Originally Posted by
SilverBack
Hi BP, I doubt if you are any older than me but what about believing the figures shown by PPH over the past few years? Even when we are in wheelchairs we can still track listed companies using the fantastic tool called the world wide web and excite our brains over new opportunties.
What's new about using shareholder funds to invest in a growing market? PPH is valued much lower than XRO on most (if not all) measures and in actual fact, I do not use XRO as a reference but place that in a different class of over-excitement while PPH has achieved positive NPAT so much earlier than XRO. However, what about PLX? It is valued as much or more but its revenue is no where near as high or as widespread (and hence not so resilient, even with McDonalds involved).
If you want a low growth, high dividend yield but "safe" investment then can I suggest the electricity generator/retailers? The only thing ramping up their share prices at present is the cut in the OCR by the RBNZ. Notwithstanding, PPH will also gain value from the decline in the exchange rate that we can now expect, because most of its revenues are gained from overseas.
PPH grew its revenue at 40% last year and is predicting 26% for the forthcoming year.
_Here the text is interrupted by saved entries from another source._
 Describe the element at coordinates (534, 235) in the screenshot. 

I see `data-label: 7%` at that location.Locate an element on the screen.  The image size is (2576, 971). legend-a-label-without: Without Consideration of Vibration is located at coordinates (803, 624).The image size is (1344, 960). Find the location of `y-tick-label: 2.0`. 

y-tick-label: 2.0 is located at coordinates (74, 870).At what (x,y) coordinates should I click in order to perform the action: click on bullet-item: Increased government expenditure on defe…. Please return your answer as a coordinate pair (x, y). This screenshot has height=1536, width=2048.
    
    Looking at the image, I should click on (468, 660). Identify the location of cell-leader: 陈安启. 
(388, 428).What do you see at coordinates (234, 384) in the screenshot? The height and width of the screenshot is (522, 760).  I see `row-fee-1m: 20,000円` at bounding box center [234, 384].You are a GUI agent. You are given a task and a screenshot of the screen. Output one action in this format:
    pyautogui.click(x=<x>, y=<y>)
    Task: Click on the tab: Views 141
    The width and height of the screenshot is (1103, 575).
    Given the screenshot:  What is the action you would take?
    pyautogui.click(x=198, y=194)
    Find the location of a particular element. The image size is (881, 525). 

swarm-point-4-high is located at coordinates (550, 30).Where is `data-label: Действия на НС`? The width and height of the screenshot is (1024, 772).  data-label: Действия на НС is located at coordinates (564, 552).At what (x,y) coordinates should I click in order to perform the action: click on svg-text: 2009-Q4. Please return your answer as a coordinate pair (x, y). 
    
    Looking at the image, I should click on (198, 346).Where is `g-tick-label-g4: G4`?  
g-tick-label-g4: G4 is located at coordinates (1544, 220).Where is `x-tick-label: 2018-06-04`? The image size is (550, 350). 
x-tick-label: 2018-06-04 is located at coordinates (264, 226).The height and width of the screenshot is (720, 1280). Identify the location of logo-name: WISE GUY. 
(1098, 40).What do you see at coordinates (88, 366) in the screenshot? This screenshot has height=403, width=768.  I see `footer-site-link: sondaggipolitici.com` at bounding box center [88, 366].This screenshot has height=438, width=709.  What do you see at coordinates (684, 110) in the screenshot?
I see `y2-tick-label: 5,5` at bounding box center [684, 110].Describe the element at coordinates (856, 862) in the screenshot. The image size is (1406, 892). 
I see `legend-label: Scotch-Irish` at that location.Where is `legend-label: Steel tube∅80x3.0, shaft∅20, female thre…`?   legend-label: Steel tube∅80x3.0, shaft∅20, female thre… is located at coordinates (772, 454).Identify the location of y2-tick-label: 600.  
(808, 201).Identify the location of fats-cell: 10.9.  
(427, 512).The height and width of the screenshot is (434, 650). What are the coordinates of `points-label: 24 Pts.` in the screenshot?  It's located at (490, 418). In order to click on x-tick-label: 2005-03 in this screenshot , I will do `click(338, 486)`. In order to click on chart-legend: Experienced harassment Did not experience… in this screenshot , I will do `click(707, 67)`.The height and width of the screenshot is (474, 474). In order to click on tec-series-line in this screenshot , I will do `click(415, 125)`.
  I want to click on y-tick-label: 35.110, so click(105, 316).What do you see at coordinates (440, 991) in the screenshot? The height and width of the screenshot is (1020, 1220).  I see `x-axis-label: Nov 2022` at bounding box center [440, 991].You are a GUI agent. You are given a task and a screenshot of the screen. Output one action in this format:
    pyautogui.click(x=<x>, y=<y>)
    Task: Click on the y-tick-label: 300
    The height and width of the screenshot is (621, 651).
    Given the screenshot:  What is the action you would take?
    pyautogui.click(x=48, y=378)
Their operating margin increased last year from 55 to 60% and is expected to grow to 63%+ this coming year. I am not too concerned about debating whether tax credits are in or out of the profit declaration but would rather look at the expected growth and whether the company is controlling its expenditure in achieving that growth. Fact is that this company has not only grown its revenue in a dramatic fashion but it is now either NPAT positive or close to it, depending on whether you are prepared to accept the audited financial results or not.
Of course, this is not a company to make the most significant one in your portfolio. It is still a speculative company but is becoming less so as time goes on. However, it is one that shows real kiwi entrepeneurial success on an international market. For it to succeed in the US market, as it is doing, is a real success story.
To date, I have gained 106% on my investment, first made in 2016. I am happy to retain my level of investment since the stock continues to maintain its momentum and the company that I first invested in is a more secure company now. Even the latest announcement of management and Board changes is positive because it shows a Board and main shareholders that think about the future in a realistic manner and are prepared to adapt as the company and its market prospects grow.
PPH has seriously considered establishing a US listing in the recent past but has turned away from that to pursue its future as funded by NZ and AUS investors. Proud as I am as a kiwi, I think it is very likely that PPH will either be bought out by a larger US company or will itself migrate to become a US company. We have seen that happen in the past with successful tech companies with overseas customers that need to keep growing to increase their customer base.
Please keep questioning the results. Those of use who are invested need other opinions to make sure that our spectacles have not become rose tinted.